Claim Notification (for new claimants):

  • Companies claiming for the first time, or that haven't claimed in the previous three periods, must submit a Claim Notification to HMRC in advance

Common errors that trigger HMRC checks:

  • Overstating staff time attributable to R&D
  • Including non-qualifying Phase IV or marketing costs
  • Failing to retain contemporaneous evidence
  • Incorrectly applying overseas cost exemptions
  • Missing AIF or incomplete technical narratives

Five common pharmaceutical R&D tax claim errors that trigger HMRC enquiry checks

With an HMRC enquiry rate of approximately 17% in 2023/24, robust documentation is essential. That risk makes specialist support worth serious consideration.

Expert Support Makes the Difference

Navigating the merged scheme, ERIS thresholds, overseas cost restrictions, and subcontracting rules goes well beyond a standard accountant's remit. Errors don't just reduce your claim — they invite extended HMRC scrutiny.

VJM Global has supported 250+ UK businesses across tax, audit, and advisory work. For pharmaceutical R&D claims specifically, the team helps with:

  • Identifying which projects and activities qualify under HMRC's criteria
  • Building well-supported technical reports that hold up under enquiry
  • Applying the correct cost caps for staff, subcontractors, and consumables
  • Submitting compliant claims through the CT600 and AIF process

With 30+ years of experience and direct familiarity with pharma R&D's scientific and regulatory context, VJM Global works alongside your existing advisors so no eligible expenditure is missed.
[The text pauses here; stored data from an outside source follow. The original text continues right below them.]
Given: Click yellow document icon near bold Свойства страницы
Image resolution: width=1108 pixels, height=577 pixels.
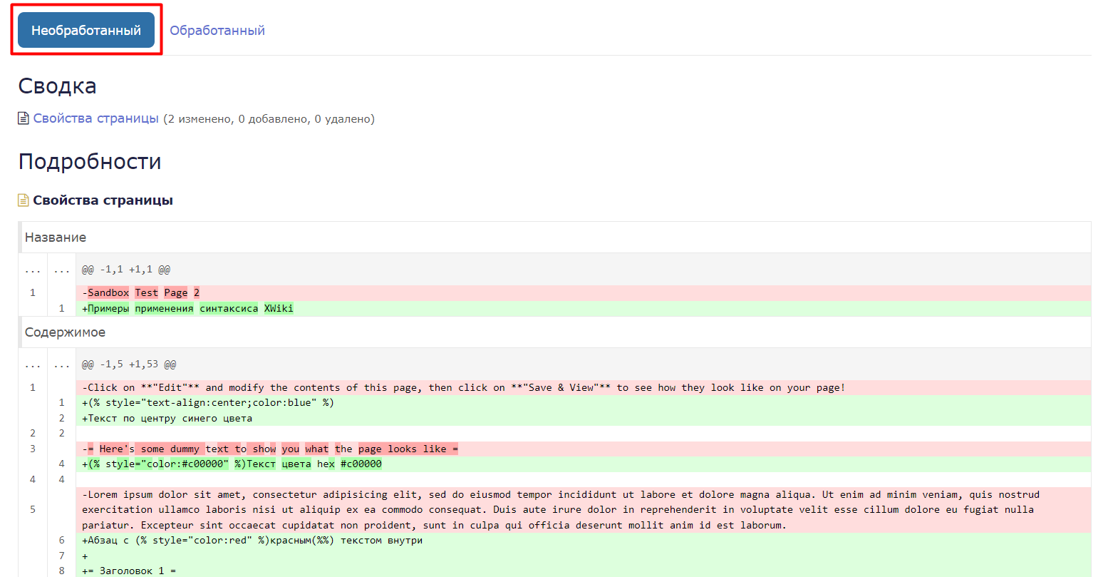Looking at the screenshot, I should tap(24, 200).
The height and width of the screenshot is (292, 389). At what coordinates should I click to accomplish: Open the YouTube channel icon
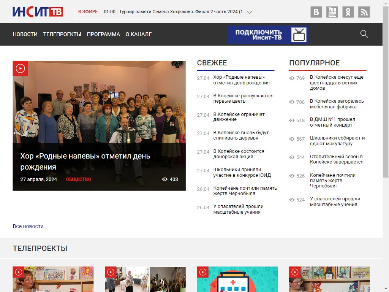(332, 12)
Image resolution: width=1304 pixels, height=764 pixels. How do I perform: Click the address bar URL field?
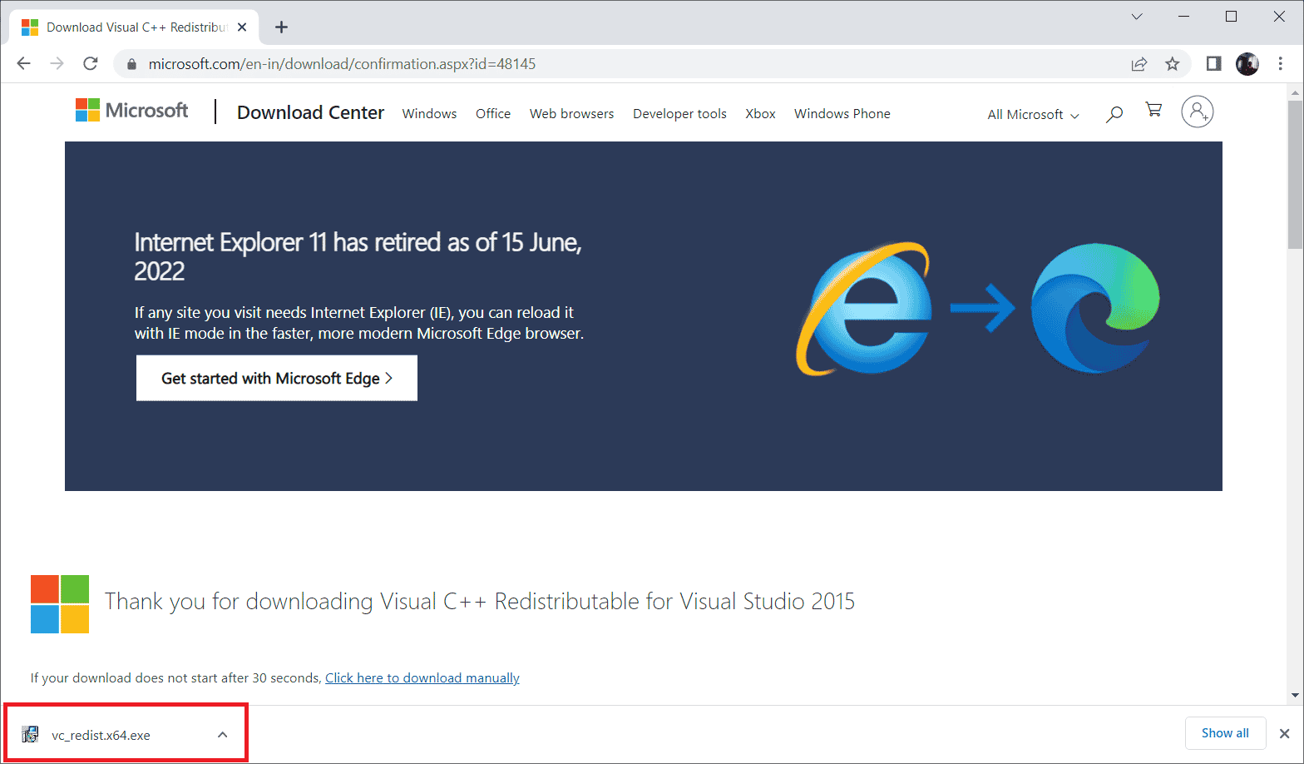582,64
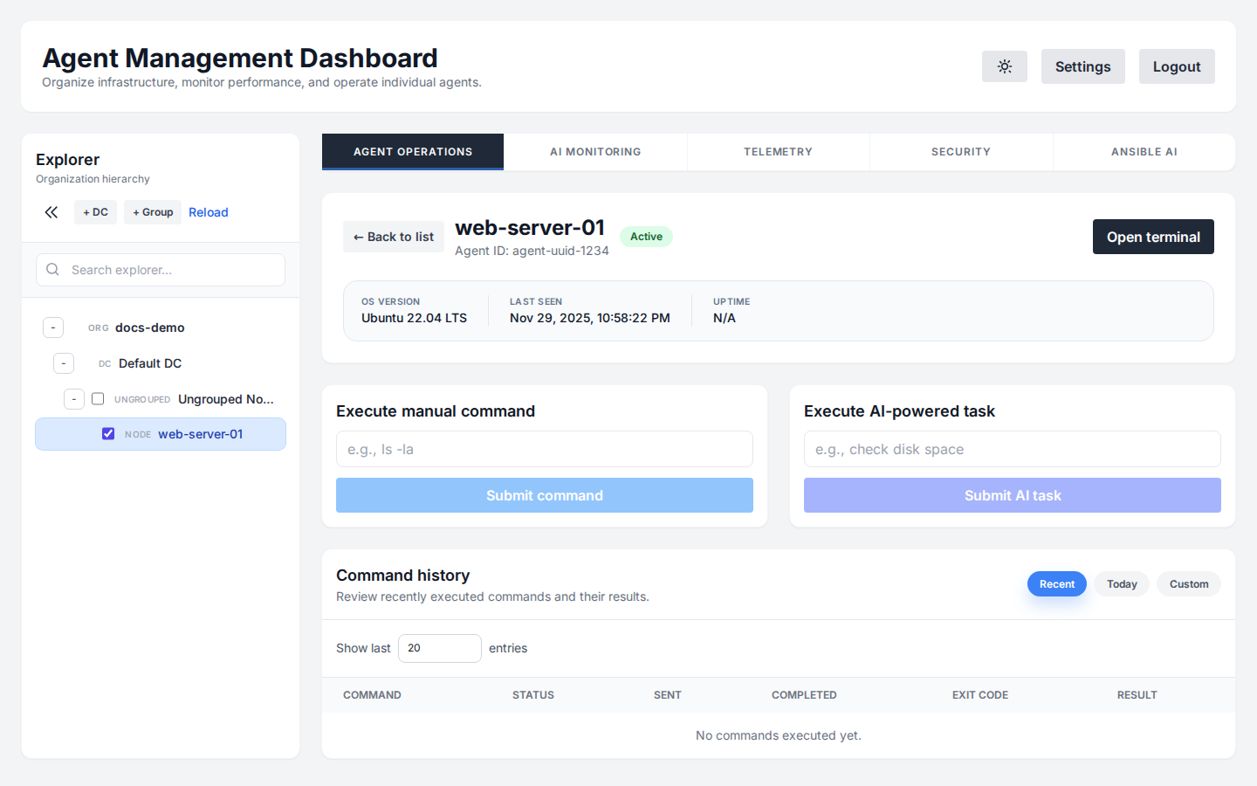
Task: Go to the Security tab
Action: tap(960, 152)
Frequently Asked Questions

What is UK R&D tax relief?

UK R&D tax relief is a government-backed incentive from HMRC that allows UK corporation tax-paying companies to reduce their tax liability or receive a cash credit for qualifying research and development expenditure.

What is the 86% R&D tax relief?

The "86%" figure relates to the Enhanced R&D Intensive Support (ERIS) scheme for qualifying loss-making SMEs that spend at least 30% of total costs on R&D. ERIS provides an 86% additional deduction (total 186% deduction) plus a 14.5% payable credit, delivering approximately 26.97% net benefit, which is significantly more generous than the standard merged RDEC rate.

What qualifies as R&D for tax relief in the UK?

A project must seek an advance in science or technology by resolving genuine scientific or technological uncertainty. That means a competent professional in the field could not readily determine whether the goal was achievable or how to achieve it. In pharma, qualifying work covers drug discovery, preclinical development, and Phase I–III clinical trials.

Can pharmaceutical companies claim R&D relief for clinical trials?

Phase I, II, and III clinical trials generally qualify because they resolve scientific uncertainty about a drug's safety, efficacy, dosing, and patient response. Phase IV post-marketing trials do not usually qualify unless genuine uncertainties remain, such as investigating new indications or previously unknown interactions.

Can a UK pharma company claim R&D tax relief and grant funding at the same time?

Yes — since April 2024, UK companies can generally claim R&D tax relief under the merged scheme or ERIS even when receiving grant funding (Innovate UK, NIHR, Biomedical Catalyst) for the same project. This reverses the old SME scheme restriction, where state aid grants could block claims.

What is the difference between the SME R&D scheme and RDEC for pharma companies?

The old SME and RDEC schemes were largely consolidated into the merged RDEC scheme from April 2024. All companies now claim through merged RDEC (20% credit, approximately 15% net benefit), except loss-making R&D-intensive SMEs meeting the 30% intensity threshold, who access the higher ERIS credit (approximately 27% net benefit) instead.